Safe to say that I failed

To think I had such high hopes for putting out a sketch per day on this blog. I gotta hand it to me though, I did keep it up for about 2 months. Then it started to intimidate me. I thought more about the quality of my sketches, and obviously I can't churn out something amazing every single day. I know that's the point of the whole exercise/challenge, but I'm just not mentally ready for it.

Nowadays I actually do sketch more often than I used to, and without the obligation of posting it. Probably because of school heh, but now I don't feel like a mild anxiety attack coming on when I put pen to paper. Now I just need to work on the same thing for computer art. Baby steps.

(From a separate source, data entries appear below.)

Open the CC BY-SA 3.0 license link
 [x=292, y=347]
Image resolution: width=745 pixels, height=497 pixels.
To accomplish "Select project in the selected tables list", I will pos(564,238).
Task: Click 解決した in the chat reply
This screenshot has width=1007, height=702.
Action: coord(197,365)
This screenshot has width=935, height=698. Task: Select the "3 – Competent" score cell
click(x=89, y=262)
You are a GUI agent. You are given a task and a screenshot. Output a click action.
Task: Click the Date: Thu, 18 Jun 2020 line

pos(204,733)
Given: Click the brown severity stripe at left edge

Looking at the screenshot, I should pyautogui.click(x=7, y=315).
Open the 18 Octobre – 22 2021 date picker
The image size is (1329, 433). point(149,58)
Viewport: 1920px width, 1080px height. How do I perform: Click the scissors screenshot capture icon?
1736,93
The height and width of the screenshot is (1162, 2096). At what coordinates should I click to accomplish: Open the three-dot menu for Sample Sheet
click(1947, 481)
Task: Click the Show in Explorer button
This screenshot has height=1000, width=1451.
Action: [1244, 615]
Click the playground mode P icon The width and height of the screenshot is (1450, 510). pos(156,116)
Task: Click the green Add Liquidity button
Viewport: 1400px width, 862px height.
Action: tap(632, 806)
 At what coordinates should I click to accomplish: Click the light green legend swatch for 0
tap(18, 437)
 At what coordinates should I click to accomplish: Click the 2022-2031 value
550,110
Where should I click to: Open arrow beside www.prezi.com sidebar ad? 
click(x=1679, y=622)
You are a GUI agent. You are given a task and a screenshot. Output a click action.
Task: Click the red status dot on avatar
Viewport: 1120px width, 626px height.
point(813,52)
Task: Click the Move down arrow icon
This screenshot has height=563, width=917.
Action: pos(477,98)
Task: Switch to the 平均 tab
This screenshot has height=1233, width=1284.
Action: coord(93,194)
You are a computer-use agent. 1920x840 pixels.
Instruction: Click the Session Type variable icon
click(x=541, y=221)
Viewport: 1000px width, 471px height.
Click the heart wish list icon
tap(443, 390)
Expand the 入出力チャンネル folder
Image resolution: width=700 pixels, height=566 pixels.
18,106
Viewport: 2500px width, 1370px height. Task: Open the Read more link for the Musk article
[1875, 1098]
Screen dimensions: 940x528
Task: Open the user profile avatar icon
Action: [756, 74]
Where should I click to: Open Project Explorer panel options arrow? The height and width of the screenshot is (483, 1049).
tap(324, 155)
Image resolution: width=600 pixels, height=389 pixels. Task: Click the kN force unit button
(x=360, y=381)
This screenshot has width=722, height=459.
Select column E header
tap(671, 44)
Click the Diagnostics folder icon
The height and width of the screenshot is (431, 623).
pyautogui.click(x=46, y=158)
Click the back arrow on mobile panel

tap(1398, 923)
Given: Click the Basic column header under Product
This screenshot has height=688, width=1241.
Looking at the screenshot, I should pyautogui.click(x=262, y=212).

5 classes this semester, 3 of them studio arts. It's kind of killing me. I can feel that I'm only doing a mediocre job in all of them. This isn't going to be an all-A's semester (I guess I shouldn't have gotten used to those 2 glorious semesters it did happen). After all this, my mom still wants me to fill my class load to the brim with 6 classes next semester. All I gotta say is heeeeeellll no, not this time. I'm going to drop out of one of the art classes, because I'm tired of mediocrity.

I really hope my life will be better after college. I feel like it's "just okay" right now, that all the good stuff is just around the corner, beyond a door I can't open yet. You know when that happens like in Zelda games? You have to get the giant key so you can get another heart container or something? It's like that.

Only thing is, I don't know what the key is, and I don't know what's beyond the door.

1 comment:

Brendel. said...

fuck what your mom wants. you're the one taking the classes, not her. do whatever it is you're doing for yourself. to her she wants you to "maximize your potential." but to what end? don't spread yourself too thin, even the best only have so much talent to spread out.